◆ **Data for processing**
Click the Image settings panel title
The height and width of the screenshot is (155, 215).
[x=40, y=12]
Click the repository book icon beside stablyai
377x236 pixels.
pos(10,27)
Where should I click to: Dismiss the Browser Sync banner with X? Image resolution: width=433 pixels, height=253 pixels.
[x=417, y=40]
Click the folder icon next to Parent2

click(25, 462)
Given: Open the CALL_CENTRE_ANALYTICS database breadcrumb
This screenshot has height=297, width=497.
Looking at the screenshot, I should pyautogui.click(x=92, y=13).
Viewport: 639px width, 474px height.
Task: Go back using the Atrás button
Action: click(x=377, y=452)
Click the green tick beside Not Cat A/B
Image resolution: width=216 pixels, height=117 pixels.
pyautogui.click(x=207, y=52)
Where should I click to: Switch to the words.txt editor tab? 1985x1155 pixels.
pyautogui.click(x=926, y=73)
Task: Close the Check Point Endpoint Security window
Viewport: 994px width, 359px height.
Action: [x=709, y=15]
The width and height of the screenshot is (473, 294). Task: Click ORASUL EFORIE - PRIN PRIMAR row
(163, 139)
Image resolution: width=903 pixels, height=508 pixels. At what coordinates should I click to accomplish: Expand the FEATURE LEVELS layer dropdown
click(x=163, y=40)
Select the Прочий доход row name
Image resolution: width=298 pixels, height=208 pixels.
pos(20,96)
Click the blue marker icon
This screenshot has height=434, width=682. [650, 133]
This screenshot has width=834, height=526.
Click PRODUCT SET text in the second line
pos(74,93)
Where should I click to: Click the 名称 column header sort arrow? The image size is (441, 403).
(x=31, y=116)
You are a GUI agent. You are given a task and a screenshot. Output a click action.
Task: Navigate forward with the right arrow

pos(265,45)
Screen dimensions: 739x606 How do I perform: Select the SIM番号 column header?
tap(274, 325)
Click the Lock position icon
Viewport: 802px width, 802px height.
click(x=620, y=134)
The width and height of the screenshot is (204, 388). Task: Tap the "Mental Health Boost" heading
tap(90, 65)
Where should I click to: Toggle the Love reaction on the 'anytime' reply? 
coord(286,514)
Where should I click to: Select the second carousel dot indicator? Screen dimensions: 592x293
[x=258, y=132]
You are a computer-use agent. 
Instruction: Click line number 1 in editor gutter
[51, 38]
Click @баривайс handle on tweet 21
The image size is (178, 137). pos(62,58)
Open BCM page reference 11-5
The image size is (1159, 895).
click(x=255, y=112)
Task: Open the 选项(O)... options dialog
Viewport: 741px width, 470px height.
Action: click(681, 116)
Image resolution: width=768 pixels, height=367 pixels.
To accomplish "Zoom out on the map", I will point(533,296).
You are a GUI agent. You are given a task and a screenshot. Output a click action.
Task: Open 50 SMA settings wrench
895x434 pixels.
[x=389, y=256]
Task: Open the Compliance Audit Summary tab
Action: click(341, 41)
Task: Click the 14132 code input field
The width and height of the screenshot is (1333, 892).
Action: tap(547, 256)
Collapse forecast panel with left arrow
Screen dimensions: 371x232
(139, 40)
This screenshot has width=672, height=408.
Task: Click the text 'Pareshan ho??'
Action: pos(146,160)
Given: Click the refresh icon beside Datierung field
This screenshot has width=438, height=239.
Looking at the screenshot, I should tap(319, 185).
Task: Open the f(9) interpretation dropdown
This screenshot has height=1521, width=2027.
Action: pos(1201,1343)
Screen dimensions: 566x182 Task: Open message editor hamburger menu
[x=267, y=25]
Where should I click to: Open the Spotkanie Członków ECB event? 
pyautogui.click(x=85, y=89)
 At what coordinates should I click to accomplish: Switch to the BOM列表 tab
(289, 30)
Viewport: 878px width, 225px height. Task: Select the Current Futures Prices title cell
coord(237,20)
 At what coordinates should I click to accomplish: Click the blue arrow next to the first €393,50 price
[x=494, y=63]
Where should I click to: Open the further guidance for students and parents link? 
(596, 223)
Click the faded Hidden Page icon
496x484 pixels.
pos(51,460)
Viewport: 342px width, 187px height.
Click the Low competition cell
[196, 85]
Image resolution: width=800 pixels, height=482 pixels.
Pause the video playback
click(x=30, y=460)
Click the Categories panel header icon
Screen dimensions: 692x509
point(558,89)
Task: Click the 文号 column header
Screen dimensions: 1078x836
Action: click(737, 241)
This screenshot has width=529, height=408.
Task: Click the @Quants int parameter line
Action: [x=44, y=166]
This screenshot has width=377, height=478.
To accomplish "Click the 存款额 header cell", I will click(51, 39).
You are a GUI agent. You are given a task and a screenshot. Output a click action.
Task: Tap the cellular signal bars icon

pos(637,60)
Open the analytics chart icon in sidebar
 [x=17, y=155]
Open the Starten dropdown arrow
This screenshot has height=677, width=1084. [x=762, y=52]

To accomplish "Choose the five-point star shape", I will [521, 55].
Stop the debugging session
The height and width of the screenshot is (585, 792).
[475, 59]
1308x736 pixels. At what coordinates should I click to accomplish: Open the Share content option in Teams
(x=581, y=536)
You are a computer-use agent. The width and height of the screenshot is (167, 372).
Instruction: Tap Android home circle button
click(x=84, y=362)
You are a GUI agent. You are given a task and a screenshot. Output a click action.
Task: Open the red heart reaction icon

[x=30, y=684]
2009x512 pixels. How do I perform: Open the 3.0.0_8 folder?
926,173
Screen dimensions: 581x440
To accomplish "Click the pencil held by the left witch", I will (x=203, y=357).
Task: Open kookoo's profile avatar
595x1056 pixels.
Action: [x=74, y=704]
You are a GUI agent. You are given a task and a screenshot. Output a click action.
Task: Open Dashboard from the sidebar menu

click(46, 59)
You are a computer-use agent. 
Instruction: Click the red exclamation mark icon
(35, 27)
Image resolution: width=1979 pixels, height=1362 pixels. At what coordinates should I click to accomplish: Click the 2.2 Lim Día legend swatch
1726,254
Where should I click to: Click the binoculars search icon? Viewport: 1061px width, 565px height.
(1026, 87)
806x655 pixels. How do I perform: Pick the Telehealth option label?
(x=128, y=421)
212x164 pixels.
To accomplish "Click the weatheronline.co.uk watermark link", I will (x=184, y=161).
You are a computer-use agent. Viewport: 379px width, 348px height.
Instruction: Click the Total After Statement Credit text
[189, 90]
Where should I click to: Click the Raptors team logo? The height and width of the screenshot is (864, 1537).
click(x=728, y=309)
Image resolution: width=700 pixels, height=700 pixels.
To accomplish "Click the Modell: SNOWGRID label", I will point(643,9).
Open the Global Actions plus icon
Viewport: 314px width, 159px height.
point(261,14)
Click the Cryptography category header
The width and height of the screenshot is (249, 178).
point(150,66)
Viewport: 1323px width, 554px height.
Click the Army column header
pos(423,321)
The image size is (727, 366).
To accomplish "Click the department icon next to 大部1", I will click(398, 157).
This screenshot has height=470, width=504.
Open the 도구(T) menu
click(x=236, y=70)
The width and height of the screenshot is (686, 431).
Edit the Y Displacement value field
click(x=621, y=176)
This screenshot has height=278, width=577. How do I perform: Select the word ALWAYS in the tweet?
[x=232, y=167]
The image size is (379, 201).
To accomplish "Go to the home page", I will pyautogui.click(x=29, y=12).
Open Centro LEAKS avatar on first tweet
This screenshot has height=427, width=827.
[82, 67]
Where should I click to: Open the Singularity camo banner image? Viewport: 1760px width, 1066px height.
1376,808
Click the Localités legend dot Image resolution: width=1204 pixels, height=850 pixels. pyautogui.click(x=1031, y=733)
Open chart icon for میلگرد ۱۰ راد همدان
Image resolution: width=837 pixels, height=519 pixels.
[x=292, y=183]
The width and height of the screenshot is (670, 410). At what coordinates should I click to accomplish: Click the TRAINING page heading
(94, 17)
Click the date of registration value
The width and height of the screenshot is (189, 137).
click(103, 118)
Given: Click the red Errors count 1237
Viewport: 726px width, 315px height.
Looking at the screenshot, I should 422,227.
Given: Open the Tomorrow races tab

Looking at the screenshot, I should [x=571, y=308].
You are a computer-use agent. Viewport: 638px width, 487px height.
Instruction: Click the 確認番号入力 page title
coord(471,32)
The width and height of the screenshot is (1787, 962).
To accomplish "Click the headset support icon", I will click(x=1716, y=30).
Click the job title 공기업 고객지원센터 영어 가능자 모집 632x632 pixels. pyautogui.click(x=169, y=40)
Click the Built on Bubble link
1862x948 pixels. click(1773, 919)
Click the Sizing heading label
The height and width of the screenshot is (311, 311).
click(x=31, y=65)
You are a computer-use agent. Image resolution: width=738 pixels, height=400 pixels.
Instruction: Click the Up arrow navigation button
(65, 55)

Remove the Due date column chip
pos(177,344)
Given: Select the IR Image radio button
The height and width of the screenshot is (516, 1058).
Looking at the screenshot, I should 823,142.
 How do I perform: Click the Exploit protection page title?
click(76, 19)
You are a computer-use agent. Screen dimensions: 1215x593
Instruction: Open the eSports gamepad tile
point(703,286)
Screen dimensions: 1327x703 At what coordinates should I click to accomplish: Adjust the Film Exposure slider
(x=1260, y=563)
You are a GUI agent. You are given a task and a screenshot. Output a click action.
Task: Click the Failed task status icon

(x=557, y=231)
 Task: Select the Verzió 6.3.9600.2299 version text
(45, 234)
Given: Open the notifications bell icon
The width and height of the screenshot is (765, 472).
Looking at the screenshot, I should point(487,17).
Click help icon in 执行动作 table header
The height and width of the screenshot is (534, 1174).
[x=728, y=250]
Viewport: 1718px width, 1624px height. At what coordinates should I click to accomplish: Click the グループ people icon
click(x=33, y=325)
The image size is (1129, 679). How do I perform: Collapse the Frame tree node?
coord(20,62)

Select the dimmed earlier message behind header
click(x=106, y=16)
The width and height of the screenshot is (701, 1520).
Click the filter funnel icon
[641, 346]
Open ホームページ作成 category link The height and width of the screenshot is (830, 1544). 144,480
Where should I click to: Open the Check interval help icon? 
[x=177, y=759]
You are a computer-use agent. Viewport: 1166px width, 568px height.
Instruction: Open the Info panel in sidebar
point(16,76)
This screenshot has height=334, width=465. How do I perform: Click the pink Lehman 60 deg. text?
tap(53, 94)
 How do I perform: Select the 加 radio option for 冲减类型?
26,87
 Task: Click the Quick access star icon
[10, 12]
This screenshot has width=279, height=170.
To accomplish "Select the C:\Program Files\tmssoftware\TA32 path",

◆ **Your objective**
Copy out, in full, each line of the material above that contains the word "banner".

◆ **Expected answer**
Where should I click to: Dismiss the Browser Sync banner with X? Image resolution: width=433 pixels, height=253 pixels.
Where should I click to: Open the Singularity camo banner image? Viewport: 1760px width, 1066px height.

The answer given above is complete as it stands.